_Task to complete:_
Swap "Healthcare" for "Energy" in the material from the line with "Click the Healthcare bar in the chart" to the line with "The height and width of the screenshot is (1397, 2561).", and write out those lines again with nothing else changed.

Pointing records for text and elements

■ ■ ■ ■ ■

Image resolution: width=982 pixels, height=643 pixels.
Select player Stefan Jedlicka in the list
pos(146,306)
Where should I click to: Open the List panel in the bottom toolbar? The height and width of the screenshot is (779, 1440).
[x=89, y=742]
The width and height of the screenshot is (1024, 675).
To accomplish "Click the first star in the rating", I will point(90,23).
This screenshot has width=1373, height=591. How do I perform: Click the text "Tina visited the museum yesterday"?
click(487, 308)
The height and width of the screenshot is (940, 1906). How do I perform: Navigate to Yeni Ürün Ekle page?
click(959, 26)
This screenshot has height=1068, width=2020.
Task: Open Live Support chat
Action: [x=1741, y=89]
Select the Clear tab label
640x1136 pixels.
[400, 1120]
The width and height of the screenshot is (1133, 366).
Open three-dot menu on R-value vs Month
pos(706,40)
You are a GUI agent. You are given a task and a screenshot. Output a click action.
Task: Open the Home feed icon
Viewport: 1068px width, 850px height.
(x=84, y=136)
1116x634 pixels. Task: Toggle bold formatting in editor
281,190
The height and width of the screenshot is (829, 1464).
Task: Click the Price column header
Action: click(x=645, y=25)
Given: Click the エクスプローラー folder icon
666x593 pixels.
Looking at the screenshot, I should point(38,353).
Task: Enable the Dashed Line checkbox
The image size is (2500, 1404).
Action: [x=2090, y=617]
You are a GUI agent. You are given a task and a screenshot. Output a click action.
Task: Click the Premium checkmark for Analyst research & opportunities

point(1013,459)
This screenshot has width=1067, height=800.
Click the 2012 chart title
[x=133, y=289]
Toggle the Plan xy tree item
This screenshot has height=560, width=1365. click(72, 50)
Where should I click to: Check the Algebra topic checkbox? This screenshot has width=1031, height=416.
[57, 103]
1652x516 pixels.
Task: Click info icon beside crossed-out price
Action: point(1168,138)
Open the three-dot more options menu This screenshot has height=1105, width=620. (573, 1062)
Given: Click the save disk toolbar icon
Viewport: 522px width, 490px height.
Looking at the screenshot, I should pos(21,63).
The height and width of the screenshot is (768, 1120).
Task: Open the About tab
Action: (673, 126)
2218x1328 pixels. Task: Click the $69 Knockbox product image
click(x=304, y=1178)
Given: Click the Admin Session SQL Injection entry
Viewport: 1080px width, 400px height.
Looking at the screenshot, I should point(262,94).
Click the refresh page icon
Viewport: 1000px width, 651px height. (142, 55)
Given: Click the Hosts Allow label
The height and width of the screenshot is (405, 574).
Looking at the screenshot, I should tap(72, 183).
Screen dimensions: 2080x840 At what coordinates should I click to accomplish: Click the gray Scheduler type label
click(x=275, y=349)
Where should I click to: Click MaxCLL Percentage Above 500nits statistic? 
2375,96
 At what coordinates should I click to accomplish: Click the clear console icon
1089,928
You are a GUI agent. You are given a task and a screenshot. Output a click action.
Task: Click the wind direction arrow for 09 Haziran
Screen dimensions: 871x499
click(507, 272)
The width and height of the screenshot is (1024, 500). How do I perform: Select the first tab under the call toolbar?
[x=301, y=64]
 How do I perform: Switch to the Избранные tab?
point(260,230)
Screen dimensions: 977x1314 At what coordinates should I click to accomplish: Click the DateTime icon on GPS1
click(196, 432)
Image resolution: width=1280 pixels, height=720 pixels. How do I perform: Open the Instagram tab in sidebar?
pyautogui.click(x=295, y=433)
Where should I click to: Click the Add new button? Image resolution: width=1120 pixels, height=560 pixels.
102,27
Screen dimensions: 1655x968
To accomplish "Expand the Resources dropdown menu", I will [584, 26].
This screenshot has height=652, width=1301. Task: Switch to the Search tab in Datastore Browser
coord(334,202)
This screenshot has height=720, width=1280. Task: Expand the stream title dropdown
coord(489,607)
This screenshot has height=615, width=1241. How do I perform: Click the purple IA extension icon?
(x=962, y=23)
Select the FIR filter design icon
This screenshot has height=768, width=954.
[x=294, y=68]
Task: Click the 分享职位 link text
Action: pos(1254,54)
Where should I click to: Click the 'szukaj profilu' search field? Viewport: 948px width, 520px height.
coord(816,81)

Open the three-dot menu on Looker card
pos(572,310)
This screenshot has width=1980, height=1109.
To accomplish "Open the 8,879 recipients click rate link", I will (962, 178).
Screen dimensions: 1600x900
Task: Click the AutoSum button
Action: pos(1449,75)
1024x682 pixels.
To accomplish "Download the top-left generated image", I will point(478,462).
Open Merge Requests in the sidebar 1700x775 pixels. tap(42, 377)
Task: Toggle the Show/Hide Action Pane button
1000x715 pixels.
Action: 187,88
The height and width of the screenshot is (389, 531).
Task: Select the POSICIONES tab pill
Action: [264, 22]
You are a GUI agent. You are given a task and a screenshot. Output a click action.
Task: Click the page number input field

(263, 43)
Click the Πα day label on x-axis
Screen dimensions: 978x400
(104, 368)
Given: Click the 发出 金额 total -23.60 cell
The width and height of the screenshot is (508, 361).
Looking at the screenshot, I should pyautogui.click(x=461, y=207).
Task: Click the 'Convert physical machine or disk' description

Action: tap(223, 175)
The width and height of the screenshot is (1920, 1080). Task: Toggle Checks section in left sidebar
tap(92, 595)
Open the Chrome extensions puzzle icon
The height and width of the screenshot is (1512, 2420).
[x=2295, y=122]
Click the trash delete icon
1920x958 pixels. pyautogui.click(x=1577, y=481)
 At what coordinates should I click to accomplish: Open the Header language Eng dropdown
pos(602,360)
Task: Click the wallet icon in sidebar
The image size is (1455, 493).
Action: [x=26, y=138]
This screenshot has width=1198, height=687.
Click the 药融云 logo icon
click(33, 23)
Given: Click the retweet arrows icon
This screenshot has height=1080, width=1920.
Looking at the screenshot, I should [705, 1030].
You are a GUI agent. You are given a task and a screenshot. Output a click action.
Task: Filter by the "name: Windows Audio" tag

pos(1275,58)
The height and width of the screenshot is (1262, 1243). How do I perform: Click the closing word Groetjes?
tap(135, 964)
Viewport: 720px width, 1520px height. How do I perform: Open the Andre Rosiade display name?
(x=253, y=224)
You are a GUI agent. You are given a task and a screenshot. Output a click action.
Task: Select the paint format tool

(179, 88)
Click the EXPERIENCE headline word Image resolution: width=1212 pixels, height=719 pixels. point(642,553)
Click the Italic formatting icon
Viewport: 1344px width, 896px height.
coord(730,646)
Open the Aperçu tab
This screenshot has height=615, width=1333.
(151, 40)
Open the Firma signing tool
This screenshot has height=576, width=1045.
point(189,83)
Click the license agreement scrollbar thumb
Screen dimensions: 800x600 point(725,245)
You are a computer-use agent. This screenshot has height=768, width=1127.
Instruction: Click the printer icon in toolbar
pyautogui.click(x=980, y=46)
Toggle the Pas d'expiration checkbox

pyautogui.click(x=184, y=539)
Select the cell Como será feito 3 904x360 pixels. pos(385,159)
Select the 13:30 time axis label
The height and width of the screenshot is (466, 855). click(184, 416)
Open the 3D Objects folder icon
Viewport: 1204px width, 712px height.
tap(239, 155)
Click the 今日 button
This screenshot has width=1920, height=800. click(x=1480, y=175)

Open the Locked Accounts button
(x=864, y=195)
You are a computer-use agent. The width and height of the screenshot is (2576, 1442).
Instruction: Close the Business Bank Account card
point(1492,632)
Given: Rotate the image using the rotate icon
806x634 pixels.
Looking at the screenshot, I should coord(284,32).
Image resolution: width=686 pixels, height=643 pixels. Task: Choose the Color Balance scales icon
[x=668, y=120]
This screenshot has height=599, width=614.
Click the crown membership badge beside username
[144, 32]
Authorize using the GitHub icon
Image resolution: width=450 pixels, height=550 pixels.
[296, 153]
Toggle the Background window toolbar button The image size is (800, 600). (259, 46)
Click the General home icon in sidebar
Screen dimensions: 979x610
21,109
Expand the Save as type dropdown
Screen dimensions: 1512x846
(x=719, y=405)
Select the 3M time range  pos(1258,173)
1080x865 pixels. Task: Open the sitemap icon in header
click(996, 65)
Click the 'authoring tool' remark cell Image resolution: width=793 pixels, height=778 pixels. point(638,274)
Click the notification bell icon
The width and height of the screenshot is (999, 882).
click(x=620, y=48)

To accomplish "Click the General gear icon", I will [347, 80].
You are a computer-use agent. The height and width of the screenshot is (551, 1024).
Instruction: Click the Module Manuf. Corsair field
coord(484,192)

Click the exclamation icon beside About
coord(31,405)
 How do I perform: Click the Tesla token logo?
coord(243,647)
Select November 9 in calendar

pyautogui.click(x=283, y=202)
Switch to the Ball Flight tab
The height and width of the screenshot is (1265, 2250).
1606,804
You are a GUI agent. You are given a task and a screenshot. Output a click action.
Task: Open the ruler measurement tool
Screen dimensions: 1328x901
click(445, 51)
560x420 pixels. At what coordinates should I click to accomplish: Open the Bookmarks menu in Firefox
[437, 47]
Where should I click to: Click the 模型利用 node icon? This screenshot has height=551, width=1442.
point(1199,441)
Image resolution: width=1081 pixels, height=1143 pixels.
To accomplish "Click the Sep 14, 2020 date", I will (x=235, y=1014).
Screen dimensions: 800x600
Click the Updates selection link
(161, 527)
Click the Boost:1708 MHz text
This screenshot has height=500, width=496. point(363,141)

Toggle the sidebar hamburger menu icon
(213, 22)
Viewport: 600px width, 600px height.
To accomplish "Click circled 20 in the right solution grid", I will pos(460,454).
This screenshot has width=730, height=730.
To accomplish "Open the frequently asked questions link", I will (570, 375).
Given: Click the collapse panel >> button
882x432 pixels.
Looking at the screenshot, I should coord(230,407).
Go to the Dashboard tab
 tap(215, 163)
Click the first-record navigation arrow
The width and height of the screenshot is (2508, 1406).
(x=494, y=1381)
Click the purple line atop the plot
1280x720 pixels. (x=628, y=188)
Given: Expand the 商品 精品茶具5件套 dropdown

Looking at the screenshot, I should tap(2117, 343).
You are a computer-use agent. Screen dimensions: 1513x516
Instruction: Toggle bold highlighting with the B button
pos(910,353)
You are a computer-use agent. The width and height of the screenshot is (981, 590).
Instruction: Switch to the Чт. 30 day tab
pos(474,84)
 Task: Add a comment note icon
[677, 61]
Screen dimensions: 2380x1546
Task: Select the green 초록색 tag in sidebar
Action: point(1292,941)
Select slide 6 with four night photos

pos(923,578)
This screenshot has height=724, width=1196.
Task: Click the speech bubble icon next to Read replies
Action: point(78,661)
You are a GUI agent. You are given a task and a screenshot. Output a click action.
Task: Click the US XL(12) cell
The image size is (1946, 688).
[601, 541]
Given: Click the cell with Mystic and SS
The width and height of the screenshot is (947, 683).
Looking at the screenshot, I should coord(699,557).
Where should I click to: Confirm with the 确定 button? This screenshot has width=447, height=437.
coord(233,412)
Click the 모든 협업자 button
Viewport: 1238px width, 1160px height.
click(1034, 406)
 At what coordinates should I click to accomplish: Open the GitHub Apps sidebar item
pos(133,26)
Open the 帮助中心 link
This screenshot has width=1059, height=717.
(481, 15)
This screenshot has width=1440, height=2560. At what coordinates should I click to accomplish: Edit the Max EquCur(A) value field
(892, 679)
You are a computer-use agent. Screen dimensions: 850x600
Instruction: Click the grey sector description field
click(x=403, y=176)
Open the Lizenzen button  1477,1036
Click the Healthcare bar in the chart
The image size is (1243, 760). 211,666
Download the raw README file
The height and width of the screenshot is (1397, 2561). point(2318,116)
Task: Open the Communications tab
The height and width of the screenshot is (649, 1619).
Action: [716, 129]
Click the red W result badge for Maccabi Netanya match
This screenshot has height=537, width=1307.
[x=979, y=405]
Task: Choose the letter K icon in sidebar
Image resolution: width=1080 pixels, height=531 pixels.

■ ■ ■ ■ ■

_Finished task:_
Click the Energy bar in the chart
The image size is (1243, 760). 211,666
Download the raw README file
The height and width of the screenshot is (1397, 2561). point(2318,116)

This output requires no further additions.